Lista de tareas:
**1.** Según el texto sobre Jorge Sauré, ¿en qué año lo conoció Poirot?
**2.** Reanuda el texto sobre Jorge Sauré después de su última oración.
━━━━━ Texto proporcionado ━━━━━
Cuando muera, con él se irá parte de la historia de Jorge Sauré, retratista de los años 20 y primera persona en retratar a un joven Pablo Neruda, quien destruyó todo su trabajo tras la muerte de su hija. Poirot alcanzó a conocerlo en 1982, en un viaje a Chile desde su exilio, en Barcelona. Viejo y enfermo, Sauré lo recibió en casa, y logró hacerle una foto. Es una de sus favoritas: Sauré, en el ocaso de su vida, mira a la cámara desde un sofá, y mientras en un rincón se cuela una figura fantasmal. Era una niña que entró a la habitación sin que nadie lo notara. Cuando Sauré murió al año siguiente, nadie se enteró de la noticia.
━━━━━ Conjunto de datos ━━━━━
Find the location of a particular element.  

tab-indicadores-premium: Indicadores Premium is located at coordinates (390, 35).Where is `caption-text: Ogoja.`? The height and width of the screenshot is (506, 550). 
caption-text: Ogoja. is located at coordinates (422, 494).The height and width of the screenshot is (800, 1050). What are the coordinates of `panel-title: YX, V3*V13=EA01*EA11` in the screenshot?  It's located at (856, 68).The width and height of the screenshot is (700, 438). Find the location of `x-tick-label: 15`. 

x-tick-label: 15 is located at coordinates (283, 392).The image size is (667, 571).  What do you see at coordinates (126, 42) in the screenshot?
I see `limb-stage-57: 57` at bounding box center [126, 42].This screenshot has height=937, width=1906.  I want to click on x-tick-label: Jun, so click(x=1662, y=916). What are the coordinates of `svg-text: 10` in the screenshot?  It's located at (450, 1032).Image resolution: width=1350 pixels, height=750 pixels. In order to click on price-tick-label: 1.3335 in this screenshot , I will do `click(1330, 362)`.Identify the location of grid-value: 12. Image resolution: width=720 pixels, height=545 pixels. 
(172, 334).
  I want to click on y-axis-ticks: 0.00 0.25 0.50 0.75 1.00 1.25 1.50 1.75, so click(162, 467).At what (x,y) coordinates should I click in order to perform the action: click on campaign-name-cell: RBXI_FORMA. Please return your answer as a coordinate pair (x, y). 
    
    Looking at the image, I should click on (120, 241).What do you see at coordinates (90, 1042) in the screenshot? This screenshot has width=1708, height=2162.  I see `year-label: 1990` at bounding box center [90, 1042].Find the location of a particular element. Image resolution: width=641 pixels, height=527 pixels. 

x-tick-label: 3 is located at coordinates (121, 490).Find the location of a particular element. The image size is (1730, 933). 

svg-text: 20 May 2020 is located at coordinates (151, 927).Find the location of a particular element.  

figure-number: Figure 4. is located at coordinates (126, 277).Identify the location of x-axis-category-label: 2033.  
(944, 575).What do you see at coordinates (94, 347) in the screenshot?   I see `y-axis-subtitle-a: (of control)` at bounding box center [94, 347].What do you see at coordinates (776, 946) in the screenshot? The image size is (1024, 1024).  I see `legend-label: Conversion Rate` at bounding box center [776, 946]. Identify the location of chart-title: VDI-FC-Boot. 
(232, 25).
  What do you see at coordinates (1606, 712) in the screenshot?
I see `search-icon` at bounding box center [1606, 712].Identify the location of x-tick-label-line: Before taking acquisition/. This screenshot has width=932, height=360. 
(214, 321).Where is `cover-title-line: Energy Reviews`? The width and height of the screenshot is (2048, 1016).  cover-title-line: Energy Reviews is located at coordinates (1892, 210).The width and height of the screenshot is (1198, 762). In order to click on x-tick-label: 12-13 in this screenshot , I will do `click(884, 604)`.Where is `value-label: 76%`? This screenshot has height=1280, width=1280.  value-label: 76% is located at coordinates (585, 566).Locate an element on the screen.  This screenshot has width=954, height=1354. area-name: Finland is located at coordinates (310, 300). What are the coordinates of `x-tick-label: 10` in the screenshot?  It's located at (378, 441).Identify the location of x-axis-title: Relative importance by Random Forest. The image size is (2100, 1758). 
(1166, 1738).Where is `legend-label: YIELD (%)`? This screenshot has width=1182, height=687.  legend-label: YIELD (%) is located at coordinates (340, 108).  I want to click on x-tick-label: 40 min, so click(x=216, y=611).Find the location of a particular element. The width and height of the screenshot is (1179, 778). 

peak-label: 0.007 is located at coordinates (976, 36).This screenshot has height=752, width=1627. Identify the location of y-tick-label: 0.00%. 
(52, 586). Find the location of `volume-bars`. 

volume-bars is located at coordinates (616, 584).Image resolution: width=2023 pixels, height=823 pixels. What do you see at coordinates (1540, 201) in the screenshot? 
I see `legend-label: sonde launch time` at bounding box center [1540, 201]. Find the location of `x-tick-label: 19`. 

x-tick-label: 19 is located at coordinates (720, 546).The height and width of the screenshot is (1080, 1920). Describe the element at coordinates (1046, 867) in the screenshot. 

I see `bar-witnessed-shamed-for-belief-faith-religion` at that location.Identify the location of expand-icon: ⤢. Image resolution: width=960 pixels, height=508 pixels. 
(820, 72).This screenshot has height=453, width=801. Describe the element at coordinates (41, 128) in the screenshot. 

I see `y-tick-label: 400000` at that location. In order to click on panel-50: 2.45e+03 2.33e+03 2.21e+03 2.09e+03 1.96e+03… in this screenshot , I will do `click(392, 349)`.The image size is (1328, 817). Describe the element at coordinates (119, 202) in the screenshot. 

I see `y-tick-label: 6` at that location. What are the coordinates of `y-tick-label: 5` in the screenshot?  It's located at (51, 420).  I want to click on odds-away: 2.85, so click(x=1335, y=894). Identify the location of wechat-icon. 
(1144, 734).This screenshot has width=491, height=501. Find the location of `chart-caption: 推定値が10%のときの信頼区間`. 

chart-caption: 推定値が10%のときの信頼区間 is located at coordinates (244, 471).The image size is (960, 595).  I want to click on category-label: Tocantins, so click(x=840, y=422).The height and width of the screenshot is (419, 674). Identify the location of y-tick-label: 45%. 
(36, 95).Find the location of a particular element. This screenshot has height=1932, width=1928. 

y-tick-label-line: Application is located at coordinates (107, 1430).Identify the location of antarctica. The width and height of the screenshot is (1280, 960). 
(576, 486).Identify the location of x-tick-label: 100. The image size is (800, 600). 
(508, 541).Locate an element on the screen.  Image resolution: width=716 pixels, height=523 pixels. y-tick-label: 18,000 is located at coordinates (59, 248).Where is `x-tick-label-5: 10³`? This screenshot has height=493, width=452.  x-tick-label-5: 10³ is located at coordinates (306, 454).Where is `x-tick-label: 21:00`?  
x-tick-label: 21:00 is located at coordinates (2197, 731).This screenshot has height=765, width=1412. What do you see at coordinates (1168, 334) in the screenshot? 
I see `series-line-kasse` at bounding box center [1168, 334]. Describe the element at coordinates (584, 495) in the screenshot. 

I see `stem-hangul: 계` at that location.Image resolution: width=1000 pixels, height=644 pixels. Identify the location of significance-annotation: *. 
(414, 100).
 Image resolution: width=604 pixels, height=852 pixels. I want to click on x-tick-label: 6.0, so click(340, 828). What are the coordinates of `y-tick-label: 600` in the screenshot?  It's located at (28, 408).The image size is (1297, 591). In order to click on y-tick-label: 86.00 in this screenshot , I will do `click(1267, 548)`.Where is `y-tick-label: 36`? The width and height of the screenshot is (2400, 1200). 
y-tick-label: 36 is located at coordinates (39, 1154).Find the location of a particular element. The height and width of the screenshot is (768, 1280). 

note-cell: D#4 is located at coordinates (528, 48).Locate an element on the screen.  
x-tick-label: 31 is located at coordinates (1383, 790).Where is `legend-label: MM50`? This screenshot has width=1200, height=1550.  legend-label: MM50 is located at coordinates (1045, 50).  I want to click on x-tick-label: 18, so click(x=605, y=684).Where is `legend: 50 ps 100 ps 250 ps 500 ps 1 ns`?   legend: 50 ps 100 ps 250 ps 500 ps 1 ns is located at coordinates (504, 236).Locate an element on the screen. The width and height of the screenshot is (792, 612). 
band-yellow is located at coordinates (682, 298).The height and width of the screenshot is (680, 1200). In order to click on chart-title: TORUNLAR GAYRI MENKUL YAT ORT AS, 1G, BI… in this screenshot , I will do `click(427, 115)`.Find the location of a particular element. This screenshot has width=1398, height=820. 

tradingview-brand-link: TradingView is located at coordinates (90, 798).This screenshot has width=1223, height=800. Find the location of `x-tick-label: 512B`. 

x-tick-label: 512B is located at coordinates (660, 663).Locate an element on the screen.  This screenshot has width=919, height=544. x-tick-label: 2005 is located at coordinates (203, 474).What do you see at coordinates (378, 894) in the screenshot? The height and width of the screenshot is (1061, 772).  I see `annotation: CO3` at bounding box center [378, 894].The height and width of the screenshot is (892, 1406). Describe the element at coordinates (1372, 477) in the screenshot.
━━━━━
Respuestas por tarea:
**1.** En 1982.

**2.**
Con Poirot también se irán preguntas que no han tenido respuesta sobre la trayectoria del célebre fotógrafo Antonio Quintana, uno de los autores de la histórica exposición Rostro de Chile, hecha en los años 60. ¿Quién se preguntará por la influencia que tuvo Neruda en su trabajo, a quien Quintana, a su vez, le enseñaba de marxismo? “Las escuelas de fotografía le pueden enseñar la técnica a cualquiera en tres meses. Pero deberían obligar a los alumnos a hacer investigación sobre la historia de la fotografía. Leí hace un tiempo en internet una memoria sobre Quintana y está llena de errores. La memoria no es labor de una persona, es de mucha gente”, reflexiona.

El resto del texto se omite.